Required action:
Type the entries again, word for word.

········

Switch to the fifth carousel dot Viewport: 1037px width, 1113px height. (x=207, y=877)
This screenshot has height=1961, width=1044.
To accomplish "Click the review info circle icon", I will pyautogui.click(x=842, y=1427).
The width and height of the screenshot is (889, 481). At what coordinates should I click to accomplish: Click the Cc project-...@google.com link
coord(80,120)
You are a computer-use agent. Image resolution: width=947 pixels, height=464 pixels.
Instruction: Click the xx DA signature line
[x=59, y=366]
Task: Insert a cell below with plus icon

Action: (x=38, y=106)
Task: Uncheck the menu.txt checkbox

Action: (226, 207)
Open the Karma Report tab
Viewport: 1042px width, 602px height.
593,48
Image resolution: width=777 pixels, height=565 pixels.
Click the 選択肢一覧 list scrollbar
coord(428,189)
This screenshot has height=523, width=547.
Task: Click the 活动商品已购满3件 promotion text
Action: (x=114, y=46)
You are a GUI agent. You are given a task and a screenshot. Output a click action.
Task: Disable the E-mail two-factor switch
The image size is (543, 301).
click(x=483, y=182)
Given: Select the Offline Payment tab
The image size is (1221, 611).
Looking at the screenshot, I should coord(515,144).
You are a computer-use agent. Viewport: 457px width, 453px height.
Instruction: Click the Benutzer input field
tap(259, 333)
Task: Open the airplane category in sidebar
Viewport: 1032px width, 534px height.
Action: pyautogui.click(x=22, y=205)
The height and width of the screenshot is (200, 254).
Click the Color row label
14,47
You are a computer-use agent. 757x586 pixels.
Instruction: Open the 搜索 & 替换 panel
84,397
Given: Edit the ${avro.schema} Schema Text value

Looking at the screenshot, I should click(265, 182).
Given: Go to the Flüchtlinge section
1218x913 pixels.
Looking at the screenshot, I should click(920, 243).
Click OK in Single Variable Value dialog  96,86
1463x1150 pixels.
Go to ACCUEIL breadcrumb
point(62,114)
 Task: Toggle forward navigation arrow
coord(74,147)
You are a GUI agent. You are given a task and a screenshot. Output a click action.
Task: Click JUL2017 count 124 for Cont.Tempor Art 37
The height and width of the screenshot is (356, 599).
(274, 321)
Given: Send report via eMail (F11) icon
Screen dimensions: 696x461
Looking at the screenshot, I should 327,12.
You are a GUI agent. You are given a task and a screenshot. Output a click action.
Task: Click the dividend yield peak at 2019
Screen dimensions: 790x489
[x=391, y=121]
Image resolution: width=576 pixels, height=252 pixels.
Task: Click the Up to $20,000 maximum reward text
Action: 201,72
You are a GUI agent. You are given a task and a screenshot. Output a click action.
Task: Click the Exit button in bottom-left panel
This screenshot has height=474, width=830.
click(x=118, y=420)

········

Finished task:
Switch to the fifth carousel dot Viewport: 1037px width, 1113px height. (x=207, y=877)
This screenshot has height=1961, width=1044.
To accomplish "Click the review info circle icon", I will pyautogui.click(x=842, y=1427).
The width and height of the screenshot is (889, 481). At what coordinates should I click to accomplish: Click the Cc project-...@google.com link
coord(80,120)
You are a computer-use agent. Image resolution: width=947 pixels, height=464 pixels.
Instruction: Click the xx DA signature line
[x=59, y=366]
Task: Insert a cell below with plus icon

Action: (x=38, y=106)
Task: Uncheck the menu.txt checkbox

Action: (226, 207)
Open the Karma Report tab
Viewport: 1042px width, 602px height.
593,48
Image resolution: width=777 pixels, height=565 pixels.
Click the 選択肢一覧 list scrollbar
coord(428,189)
This screenshot has height=523, width=547.
Task: Click the 活动商品已购满3件 promotion text
Action: (x=114, y=46)
You are a GUI agent. You are given a task and a screenshot. Output a click action.
Task: Disable the E-mail two-factor switch
The image size is (543, 301).
click(x=483, y=182)
Given: Select the Offline Payment tab
The image size is (1221, 611).
Looking at the screenshot, I should coord(515,144).
You are a computer-use agent. Viewport: 457px width, 453px height.
Instruction: Click the Benutzer input field
tap(259, 333)
Task: Open the airplane category in sidebar
Viewport: 1032px width, 534px height.
Action: pyautogui.click(x=22, y=205)
The height and width of the screenshot is (200, 254).
Click the Color row label
14,47
You are a computer-use agent. 757x586 pixels.
Instruction: Open the 搜索 & 替换 panel
84,397
Given: Edit the ${avro.schema} Schema Text value

Looking at the screenshot, I should click(265, 182).
Given: Go to the Flüchtlinge section
1218x913 pixels.
Looking at the screenshot, I should click(920, 243).
Click OK in Single Variable Value dialog  96,86
1463x1150 pixels.
Go to ACCUEIL breadcrumb
point(62,114)
 Task: Toggle forward navigation arrow
coord(74,147)
You are a GUI agent. You are given a task and a screenshot. Output a click action.
Task: Click JUL2017 count 124 for Cont.Tempor Art 37
The height and width of the screenshot is (356, 599).
(274, 321)
Given: Send report via eMail (F11) icon
Screen dimensions: 696x461
Looking at the screenshot, I should 327,12.
You are a GUI agent. You are given a task and a screenshot. Output a click action.
Task: Click the dividend yield peak at 2019
Screen dimensions: 790x489
[x=391, y=121]
Image resolution: width=576 pixels, height=252 pixels.
Task: Click the Up to $20,000 maximum reward text
Action: 201,72
You are a GUI agent. You are given a task and a screenshot. Output a click action.
Task: Click the Exit button in bottom-left panel
This screenshot has height=474, width=830.
click(x=118, y=420)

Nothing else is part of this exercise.